愛されたい、ただそれだけ
私は幼稚園に入ってすぐ、登園拒否をおこしました。
お母さんに問題があるわけじゃない。
ただただトマトが嫌いで仕方なかった。
私はかたくなに大泣きして布団にしがみつくから、どうしたって連れていくことが出来なかった。
給食中、トマトの命の重さなんて言われてもよくわからなかった。作った人の命なんて言われてもよく分からなかった。
ただ教室の隅っことか、暗い部屋で食べ終わるまで一人でトマトとにらめっこする時間が苦痛で仕方がなかった。
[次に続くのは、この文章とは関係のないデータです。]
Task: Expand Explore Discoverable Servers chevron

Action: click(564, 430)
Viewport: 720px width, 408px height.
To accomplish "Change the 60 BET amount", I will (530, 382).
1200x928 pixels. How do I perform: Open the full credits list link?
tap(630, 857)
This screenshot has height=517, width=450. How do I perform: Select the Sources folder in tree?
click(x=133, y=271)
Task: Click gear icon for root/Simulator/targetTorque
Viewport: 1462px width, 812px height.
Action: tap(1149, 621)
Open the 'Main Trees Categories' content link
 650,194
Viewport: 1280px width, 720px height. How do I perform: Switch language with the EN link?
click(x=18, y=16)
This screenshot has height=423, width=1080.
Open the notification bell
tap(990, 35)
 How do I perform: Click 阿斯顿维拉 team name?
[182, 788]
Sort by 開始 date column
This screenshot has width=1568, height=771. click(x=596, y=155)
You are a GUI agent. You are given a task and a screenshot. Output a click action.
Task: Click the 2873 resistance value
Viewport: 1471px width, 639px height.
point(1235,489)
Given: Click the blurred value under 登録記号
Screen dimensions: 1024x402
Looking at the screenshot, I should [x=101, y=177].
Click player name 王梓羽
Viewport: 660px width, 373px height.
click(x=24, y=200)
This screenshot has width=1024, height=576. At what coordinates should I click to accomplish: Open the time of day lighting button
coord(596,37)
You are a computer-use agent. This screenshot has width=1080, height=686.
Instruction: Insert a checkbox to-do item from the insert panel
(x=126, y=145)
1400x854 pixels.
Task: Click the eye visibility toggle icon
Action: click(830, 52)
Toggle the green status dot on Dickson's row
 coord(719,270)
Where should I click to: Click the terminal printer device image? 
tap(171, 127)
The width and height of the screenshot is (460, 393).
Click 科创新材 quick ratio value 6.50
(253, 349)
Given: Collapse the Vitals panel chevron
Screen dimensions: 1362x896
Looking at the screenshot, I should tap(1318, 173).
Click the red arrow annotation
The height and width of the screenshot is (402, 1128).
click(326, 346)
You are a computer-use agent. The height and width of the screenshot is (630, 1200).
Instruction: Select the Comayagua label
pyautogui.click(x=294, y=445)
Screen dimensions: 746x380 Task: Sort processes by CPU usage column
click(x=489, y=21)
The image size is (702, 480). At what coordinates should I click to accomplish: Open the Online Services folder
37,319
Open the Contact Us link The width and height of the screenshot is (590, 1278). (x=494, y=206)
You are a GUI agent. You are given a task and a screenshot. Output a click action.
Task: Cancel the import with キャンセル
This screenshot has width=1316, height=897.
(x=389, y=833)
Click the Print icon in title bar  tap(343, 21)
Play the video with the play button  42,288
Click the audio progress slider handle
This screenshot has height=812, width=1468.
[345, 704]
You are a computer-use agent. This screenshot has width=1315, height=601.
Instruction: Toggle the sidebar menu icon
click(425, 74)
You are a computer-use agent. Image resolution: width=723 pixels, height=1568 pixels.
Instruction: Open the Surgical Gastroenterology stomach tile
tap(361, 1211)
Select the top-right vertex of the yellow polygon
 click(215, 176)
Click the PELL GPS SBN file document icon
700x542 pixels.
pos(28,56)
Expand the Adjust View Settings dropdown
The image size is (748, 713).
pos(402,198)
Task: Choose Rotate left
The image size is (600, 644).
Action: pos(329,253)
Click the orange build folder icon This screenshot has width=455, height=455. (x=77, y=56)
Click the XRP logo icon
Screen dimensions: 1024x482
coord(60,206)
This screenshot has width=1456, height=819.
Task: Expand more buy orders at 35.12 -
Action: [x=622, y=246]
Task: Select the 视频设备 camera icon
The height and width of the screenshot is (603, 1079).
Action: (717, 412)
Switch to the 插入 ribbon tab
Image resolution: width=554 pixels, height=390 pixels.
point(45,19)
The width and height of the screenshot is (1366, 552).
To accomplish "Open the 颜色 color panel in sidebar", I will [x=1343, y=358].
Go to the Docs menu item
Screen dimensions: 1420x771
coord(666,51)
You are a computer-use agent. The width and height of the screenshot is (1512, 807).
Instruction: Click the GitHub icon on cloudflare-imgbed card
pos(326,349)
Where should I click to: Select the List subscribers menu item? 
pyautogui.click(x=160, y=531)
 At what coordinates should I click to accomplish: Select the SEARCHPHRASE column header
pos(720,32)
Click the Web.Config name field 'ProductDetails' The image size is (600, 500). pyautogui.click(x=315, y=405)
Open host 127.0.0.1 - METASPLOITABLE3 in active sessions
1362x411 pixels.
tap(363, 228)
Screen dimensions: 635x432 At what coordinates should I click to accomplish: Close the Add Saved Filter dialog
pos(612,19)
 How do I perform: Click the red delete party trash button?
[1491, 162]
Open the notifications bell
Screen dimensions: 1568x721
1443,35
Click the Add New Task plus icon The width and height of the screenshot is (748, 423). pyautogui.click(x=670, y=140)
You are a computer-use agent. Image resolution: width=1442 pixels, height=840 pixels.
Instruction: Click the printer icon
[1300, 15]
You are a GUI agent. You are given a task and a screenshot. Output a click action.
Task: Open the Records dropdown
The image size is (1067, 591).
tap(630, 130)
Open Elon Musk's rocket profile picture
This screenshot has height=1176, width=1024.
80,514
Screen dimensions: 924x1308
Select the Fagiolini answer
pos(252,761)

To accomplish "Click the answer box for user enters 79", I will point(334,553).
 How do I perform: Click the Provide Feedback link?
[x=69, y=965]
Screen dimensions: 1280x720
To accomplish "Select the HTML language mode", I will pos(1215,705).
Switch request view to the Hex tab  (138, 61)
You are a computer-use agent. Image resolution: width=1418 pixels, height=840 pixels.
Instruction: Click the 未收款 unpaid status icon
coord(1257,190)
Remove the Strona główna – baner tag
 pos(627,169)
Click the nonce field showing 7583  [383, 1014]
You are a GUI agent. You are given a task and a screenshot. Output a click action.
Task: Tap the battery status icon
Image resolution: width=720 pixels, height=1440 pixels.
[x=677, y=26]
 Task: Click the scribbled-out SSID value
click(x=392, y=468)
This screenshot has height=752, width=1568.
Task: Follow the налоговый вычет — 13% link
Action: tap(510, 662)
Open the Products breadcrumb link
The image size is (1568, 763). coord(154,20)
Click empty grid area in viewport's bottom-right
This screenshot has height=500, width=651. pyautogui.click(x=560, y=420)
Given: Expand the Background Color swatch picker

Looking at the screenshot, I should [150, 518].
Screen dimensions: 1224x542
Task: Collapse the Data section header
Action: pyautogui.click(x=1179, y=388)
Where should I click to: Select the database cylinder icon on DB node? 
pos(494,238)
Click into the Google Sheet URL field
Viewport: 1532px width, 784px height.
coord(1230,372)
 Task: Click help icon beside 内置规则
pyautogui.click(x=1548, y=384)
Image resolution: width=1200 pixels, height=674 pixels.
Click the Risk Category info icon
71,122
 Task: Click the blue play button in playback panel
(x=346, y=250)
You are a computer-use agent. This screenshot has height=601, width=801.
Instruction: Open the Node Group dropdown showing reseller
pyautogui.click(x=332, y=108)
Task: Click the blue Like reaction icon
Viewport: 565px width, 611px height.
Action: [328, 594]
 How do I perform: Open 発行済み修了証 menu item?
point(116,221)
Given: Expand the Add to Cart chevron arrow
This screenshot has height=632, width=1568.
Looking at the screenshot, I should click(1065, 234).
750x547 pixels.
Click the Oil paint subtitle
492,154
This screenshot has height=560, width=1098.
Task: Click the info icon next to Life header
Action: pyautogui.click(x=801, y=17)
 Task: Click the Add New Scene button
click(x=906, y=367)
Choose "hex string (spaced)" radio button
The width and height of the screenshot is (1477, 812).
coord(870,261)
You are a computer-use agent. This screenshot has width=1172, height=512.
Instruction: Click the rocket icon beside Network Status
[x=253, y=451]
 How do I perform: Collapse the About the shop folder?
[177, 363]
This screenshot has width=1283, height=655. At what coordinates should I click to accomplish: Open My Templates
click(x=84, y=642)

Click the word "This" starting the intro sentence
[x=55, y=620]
そんなこんなで、幼稚園に通わない日が続いていたある日のことだった。
私のお母さんはが癌で入院した。滅多に会えない、会えたと思ってもすぐに病院に帰らなくてはいけない。
家にいたって母親はいない。
その事実が辛くて、忘れるためにまた幼稚園に行った。
正直理性よりも直感で動く幼児に食物の命の重さの話をしてもよくわからないに決まっている。
子供は思い通りに行動しなくて当然なのだ。
でもなんとなく、それとなく、私は今家が大変なんだと思った。
友達と通い始めたスイミングスクールにあんなに毎週ウキウキしていたが、どうでも良くなった。通えないので辞めることになったが、そんなことはどうでもよかった。そんなことよりも母親と会いたかった。
それから少しして、今度は父親も一緒に入院になった。
饅頭が食道に詰まって、消化不良で死にかけたのだ。手術で親は二人ともあまり家にいなかったけれど、私が元気に笑っていればお母さんも笑ってくれる。お父さんもそうだ。
私は二人に会えなくても頑張らなくてはいけないのだと思った。